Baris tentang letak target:
********
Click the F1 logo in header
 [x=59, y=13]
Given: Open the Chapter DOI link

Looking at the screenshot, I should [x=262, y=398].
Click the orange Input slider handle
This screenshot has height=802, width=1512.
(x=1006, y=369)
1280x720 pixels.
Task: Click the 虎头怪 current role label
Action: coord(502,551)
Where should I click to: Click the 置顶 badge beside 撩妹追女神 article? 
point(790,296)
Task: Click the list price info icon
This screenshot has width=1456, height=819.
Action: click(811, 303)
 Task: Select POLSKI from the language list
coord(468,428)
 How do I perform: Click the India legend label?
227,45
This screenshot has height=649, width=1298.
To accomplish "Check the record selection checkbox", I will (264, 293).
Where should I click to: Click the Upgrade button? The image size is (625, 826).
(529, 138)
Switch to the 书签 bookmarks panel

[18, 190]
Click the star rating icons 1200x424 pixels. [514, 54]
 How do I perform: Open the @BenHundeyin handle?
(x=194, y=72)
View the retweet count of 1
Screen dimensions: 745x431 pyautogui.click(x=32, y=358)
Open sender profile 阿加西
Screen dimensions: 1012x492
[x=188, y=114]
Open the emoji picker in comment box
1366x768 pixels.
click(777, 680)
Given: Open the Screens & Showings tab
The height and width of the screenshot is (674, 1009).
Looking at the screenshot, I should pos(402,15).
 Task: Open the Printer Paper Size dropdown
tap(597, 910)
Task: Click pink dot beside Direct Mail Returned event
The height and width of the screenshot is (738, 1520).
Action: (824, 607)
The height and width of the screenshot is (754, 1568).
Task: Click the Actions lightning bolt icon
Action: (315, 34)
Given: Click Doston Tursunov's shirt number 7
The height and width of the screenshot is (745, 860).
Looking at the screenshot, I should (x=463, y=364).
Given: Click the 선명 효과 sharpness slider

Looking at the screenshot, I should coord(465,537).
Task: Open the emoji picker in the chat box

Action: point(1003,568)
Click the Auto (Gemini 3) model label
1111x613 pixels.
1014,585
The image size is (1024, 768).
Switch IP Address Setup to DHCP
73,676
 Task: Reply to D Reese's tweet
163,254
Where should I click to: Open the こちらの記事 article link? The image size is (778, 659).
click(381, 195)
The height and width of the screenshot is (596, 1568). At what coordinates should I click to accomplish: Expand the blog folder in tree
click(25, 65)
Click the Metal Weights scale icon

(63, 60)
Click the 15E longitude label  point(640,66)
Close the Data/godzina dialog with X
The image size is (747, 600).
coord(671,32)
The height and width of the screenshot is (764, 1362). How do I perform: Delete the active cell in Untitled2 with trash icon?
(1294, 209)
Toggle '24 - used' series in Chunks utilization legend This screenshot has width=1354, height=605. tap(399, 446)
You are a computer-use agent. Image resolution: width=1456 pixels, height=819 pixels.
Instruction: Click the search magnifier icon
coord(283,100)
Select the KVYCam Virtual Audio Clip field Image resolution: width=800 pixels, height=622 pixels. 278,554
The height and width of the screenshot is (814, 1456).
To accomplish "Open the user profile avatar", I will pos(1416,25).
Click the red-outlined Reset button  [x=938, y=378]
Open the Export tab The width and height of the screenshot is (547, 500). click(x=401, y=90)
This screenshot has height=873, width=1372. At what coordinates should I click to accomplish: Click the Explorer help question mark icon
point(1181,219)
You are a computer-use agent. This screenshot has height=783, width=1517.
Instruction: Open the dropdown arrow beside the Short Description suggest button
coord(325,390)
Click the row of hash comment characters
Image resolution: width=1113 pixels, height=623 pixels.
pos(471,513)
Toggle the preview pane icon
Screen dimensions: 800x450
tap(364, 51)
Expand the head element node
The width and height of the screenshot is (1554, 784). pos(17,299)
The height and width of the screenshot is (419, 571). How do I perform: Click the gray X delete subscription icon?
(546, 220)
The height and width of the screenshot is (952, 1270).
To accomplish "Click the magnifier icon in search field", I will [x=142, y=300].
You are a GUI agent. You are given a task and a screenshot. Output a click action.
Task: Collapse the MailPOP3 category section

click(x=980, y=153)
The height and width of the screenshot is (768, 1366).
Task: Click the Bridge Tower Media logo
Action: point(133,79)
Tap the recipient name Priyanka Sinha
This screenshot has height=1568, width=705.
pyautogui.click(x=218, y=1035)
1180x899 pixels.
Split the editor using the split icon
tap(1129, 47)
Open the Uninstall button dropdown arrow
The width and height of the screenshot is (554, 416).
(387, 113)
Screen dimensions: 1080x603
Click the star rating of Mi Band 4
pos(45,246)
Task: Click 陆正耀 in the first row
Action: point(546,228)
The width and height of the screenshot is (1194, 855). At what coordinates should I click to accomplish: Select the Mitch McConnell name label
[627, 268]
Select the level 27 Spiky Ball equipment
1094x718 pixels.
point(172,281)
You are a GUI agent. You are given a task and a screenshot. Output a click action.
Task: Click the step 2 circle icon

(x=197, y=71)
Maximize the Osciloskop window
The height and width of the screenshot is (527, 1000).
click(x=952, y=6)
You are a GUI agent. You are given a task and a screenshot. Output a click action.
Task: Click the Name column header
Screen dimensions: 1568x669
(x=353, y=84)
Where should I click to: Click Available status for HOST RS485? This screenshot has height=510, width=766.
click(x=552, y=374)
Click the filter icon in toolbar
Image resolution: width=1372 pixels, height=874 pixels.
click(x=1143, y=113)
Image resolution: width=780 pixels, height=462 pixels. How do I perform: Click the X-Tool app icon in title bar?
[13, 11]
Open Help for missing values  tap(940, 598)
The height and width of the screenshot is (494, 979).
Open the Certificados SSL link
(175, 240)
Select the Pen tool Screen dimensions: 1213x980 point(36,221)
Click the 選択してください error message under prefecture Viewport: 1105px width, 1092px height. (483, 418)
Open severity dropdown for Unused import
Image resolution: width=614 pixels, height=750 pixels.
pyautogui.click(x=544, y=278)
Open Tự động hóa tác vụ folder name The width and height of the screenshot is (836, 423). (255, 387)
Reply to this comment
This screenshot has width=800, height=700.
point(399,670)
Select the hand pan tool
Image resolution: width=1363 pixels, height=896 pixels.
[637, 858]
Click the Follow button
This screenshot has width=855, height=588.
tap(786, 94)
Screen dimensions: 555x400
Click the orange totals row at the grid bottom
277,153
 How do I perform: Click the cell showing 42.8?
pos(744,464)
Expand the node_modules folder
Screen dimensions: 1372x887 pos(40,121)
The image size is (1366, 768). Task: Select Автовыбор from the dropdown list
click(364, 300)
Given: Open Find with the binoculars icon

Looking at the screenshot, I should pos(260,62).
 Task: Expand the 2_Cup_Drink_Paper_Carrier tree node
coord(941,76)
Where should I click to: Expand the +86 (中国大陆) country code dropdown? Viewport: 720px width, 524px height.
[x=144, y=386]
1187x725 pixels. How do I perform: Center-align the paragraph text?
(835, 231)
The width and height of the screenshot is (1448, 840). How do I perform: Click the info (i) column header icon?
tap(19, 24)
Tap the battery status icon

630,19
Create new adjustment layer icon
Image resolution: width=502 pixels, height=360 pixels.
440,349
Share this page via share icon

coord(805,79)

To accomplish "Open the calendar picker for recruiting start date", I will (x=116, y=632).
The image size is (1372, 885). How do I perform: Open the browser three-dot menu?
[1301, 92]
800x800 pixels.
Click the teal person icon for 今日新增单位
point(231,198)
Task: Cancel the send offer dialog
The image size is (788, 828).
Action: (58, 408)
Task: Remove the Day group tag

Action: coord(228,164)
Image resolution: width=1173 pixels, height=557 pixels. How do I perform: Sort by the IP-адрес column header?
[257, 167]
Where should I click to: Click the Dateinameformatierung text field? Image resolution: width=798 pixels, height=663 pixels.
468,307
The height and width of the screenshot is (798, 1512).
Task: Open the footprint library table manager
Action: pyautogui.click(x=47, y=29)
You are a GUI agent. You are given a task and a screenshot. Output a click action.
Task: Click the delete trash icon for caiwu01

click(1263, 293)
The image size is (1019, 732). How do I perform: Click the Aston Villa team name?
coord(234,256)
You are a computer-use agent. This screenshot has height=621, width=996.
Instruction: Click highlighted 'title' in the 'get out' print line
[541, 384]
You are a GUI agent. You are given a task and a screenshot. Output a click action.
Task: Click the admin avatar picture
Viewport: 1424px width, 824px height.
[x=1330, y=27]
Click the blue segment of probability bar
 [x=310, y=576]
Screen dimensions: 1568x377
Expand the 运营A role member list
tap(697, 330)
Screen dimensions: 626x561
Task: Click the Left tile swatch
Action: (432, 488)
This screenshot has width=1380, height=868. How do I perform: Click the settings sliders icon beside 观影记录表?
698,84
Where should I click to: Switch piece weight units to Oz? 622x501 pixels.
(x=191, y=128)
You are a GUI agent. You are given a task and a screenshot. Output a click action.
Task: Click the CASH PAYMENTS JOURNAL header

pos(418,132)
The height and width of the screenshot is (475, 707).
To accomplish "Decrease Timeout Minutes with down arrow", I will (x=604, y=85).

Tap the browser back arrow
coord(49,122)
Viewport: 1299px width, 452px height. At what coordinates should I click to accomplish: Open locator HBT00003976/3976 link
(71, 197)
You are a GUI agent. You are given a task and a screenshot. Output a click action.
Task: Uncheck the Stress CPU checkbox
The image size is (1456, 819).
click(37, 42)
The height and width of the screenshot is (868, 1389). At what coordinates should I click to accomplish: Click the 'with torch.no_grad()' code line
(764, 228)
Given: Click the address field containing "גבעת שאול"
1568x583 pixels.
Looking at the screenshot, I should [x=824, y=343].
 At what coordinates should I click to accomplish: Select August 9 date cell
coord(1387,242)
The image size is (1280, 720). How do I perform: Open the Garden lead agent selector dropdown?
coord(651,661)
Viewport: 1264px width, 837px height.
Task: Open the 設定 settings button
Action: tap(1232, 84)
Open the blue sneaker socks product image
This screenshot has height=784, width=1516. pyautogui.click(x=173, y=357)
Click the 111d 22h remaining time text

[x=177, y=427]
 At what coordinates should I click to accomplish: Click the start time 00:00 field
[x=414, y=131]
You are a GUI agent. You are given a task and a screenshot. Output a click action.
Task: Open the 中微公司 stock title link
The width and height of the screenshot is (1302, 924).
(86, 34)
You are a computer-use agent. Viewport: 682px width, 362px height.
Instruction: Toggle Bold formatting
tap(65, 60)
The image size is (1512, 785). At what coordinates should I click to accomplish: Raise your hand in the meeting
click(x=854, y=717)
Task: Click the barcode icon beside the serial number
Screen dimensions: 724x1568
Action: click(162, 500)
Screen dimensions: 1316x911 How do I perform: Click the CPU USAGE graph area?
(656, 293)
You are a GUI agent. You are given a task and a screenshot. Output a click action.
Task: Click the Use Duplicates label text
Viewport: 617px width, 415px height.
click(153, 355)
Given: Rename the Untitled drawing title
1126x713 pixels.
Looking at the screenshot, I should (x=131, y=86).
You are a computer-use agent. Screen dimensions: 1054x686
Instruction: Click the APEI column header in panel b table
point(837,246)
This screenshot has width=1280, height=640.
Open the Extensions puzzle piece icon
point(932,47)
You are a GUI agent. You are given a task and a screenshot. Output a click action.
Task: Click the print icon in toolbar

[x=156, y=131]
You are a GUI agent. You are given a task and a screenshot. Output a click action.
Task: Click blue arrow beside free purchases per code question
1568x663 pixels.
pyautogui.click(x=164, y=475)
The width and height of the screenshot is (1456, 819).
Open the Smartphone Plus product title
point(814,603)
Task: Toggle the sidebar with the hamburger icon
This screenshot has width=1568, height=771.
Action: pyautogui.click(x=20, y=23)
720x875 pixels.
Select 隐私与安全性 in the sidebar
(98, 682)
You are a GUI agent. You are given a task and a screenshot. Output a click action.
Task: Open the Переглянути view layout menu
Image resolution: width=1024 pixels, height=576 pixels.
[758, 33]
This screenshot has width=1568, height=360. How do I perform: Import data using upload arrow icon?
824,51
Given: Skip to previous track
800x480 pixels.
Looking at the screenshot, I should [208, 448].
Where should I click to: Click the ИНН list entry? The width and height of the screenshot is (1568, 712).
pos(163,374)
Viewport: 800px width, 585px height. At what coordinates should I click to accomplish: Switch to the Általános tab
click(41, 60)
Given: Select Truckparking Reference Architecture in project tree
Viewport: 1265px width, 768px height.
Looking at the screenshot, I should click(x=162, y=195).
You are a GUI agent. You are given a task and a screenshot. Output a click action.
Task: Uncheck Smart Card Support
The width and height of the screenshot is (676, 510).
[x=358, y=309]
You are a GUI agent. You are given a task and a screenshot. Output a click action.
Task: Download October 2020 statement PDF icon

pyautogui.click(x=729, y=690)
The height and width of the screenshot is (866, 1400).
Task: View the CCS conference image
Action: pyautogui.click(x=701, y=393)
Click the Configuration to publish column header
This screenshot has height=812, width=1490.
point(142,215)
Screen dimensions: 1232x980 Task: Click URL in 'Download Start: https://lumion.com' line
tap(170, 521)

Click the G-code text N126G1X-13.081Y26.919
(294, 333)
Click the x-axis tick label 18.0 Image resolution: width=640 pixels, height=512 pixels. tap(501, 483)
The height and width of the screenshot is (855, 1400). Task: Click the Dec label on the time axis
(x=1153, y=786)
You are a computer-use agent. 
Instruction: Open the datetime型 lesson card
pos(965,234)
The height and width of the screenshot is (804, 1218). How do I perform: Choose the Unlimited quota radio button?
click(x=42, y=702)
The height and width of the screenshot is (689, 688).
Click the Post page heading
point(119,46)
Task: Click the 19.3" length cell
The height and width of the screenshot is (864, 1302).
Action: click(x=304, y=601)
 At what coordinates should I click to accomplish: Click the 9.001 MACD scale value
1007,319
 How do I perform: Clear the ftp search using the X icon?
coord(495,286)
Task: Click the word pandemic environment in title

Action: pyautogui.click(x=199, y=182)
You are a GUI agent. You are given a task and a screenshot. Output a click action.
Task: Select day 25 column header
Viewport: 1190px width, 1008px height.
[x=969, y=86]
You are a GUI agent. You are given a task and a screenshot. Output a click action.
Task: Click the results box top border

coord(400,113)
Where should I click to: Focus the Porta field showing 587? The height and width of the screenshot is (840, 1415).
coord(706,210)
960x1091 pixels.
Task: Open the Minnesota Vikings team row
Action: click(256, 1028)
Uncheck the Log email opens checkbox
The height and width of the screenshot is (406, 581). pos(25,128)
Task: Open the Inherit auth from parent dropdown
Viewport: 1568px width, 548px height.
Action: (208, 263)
********
*TUGAS YANG DIKERJAKAN*.
Salin ulang tanpa perubahan semua baris mulai dari baris pertama hingga baris yang memuat "coord(468,428)", termasuk baris tersebut.

*PENYELESAIAN*.
Click the F1 logo in header
 [x=59, y=13]
Given: Open the Chapter DOI link

Looking at the screenshot, I should [x=262, y=398].
Click the orange Input slider handle
This screenshot has height=802, width=1512.
(x=1006, y=369)
1280x720 pixels.
Task: Click the 虎头怪 current role label
Action: coord(502,551)
Where should I click to: Click the 置顶 badge beside 撩妹追女神 article? 
point(790,296)
Task: Click the list price info icon
This screenshot has width=1456, height=819.
Action: click(811, 303)
 Task: Select POLSKI from the language list
coord(468,428)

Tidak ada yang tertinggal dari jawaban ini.